:: Work to complete ::
Below are some records; reproduce them exactly.

:: Extracted material ::
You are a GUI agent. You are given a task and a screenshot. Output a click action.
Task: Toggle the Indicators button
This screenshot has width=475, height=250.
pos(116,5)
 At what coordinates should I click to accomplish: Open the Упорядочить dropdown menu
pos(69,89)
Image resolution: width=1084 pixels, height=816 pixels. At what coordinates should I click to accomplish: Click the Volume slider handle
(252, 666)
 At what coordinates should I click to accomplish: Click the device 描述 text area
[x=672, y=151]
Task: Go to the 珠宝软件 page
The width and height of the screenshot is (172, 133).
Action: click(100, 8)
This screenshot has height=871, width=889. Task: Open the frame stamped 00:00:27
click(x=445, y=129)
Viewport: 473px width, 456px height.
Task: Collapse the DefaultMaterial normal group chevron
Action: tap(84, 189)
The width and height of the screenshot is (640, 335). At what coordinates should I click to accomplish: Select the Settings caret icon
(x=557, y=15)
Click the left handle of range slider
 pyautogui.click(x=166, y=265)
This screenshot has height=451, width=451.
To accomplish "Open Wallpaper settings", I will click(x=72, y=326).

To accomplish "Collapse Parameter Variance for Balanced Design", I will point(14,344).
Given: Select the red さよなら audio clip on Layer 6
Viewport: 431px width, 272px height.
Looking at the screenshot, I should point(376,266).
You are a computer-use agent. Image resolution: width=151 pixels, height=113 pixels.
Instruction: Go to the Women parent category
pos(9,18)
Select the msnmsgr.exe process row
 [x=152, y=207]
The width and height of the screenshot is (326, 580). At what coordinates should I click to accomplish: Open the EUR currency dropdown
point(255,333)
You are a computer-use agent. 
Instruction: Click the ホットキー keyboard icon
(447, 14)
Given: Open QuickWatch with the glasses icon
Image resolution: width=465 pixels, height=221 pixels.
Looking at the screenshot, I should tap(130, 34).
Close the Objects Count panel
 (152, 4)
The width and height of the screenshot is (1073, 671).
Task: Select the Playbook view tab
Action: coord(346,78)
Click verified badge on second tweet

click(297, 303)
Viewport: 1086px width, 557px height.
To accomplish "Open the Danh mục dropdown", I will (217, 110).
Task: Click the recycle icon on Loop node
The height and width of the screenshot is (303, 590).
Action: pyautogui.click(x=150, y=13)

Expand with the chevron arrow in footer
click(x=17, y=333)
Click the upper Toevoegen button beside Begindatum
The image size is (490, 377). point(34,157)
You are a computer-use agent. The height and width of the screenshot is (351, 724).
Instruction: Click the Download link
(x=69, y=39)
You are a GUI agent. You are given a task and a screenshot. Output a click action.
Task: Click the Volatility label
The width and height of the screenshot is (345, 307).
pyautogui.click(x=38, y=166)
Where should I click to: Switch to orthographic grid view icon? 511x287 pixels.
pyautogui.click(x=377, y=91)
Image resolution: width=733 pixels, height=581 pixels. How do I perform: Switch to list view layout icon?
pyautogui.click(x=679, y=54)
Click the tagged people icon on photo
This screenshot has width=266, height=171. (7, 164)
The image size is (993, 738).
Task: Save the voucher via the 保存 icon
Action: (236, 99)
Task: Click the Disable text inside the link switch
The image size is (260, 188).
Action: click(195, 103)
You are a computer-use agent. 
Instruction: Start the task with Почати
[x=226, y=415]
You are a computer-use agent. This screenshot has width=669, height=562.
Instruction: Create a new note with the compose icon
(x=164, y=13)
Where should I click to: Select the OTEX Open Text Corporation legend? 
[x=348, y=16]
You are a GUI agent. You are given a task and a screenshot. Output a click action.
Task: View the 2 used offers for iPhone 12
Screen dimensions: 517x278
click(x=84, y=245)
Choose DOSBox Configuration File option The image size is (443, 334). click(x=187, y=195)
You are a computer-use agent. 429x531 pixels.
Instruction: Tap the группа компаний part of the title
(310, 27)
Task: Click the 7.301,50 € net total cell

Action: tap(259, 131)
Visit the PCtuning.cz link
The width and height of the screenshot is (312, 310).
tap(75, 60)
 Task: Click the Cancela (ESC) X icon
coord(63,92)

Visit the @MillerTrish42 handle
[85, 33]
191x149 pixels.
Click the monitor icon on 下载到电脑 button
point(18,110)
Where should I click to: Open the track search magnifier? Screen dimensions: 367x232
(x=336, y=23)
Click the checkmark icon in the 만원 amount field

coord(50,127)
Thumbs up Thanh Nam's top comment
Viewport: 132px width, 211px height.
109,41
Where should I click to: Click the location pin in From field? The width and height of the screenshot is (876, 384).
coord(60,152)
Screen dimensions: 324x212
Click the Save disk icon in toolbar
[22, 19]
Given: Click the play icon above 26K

:: Answer to this problem ::
You are a GUI agent. You are given a task and a screenshot. Output a click action.
Task: Toggle the Indicators button
This screenshot has width=475, height=250.
pos(116,5)
 At what coordinates should I click to accomplish: Open the Упорядочить dropdown menu
pos(69,89)
Image resolution: width=1084 pixels, height=816 pixels. At what coordinates should I click to accomplish: Click the Volume slider handle
(252, 666)
 At what coordinates should I click to accomplish: Click the device 描述 text area
[x=672, y=151]
Task: Go to the 珠宝软件 page
The width and height of the screenshot is (172, 133).
Action: click(100, 8)
This screenshot has height=871, width=889. Task: Open the frame stamped 00:00:27
click(x=445, y=129)
Viewport: 473px width, 456px height.
Task: Collapse the DefaultMaterial normal group chevron
Action: tap(84, 189)
The width and height of the screenshot is (640, 335). At what coordinates should I click to accomplish: Select the Settings caret icon
(x=557, y=15)
Click the left handle of range slider
 pyautogui.click(x=166, y=265)
This screenshot has height=451, width=451.
To accomplish "Open Wallpaper settings", I will click(x=72, y=326).

To accomplish "Collapse Parameter Variance for Balanced Design", I will point(14,344).
Given: Select the red さよなら audio clip on Layer 6
Viewport: 431px width, 272px height.
Looking at the screenshot, I should point(376,266).
You are a computer-use agent. Image resolution: width=151 pixels, height=113 pixels.
Instruction: Go to the Women parent category
pos(9,18)
Select the msnmsgr.exe process row
 [x=152, y=207]
The width and height of the screenshot is (326, 580). At what coordinates should I click to accomplish: Open the EUR currency dropdown
point(255,333)
You are a computer-use agent. 
Instruction: Click the ホットキー keyboard icon
(447, 14)
Given: Open QuickWatch with the glasses icon
Image resolution: width=465 pixels, height=221 pixels.
Looking at the screenshot, I should tap(130, 34).
Close the Objects Count panel
 (152, 4)
The width and height of the screenshot is (1073, 671).
Task: Select the Playbook view tab
Action: coord(346,78)
Click verified badge on second tweet

click(297, 303)
Viewport: 1086px width, 557px height.
To accomplish "Open the Danh mục dropdown", I will (217, 110).
Task: Click the recycle icon on Loop node
The height and width of the screenshot is (303, 590).
Action: pyautogui.click(x=150, y=13)

Expand with the chevron arrow in footer
click(x=17, y=333)
Click the upper Toevoegen button beside Begindatum
The image size is (490, 377). point(34,157)
You are a computer-use agent. The height and width of the screenshot is (351, 724).
Instruction: Click the Download link
(x=69, y=39)
You are a GUI agent. You are given a task and a screenshot. Output a click action.
Task: Click the Volatility label
The width and height of the screenshot is (345, 307).
pyautogui.click(x=38, y=166)
Where should I click to: Switch to orthographic grid view icon? 511x287 pixels.
pyautogui.click(x=377, y=91)
Image resolution: width=733 pixels, height=581 pixels. How do I perform: Switch to list view layout icon?
pyautogui.click(x=679, y=54)
Click the tagged people icon on photo
This screenshot has width=266, height=171. (7, 164)
The image size is (993, 738).
Task: Save the voucher via the 保存 icon
Action: (236, 99)
Task: Click the Disable text inside the link switch
The image size is (260, 188).
Action: click(195, 103)
You are a computer-use agent. 
Instruction: Start the task with Почати
[x=226, y=415]
You are a computer-use agent. This screenshot has width=669, height=562.
Instruction: Create a new note with the compose icon
(x=164, y=13)
Where should I click to: Select the OTEX Open Text Corporation legend? 
[x=348, y=16]
You are a GUI agent. You are given a task and a screenshot. Output a click action.
Task: View the 2 used offers for iPhone 12
Screen dimensions: 517x278
click(x=84, y=245)
Choose DOSBox Configuration File option The image size is (443, 334). click(x=187, y=195)
You are a computer-use agent. 429x531 pixels.
Instruction: Tap the группа компаний part of the title
(310, 27)
Task: Click the 7.301,50 € net total cell

Action: tap(259, 131)
Visit the PCtuning.cz link
The width and height of the screenshot is (312, 310).
tap(75, 60)
 Task: Click the Cancela (ESC) X icon
coord(63,92)

Visit the @MillerTrish42 handle
[85, 33]
191x149 pixels.
Click the monitor icon on 下载到电脑 button
point(18,110)
Where should I click to: Open the track search magnifier? Screen dimensions: 367x232
(x=336, y=23)
Click the checkmark icon in the 만원 amount field

coord(50,127)
Thumbs up Thanh Nam's top comment
Viewport: 132px width, 211px height.
109,41
Where should I click to: Click the location pin in From field? The width and height of the screenshot is (876, 384).
coord(60,152)
Screen dimensions: 324x212
Click the Save disk icon in toolbar
[22, 19]
Given: Click the play icon above 26K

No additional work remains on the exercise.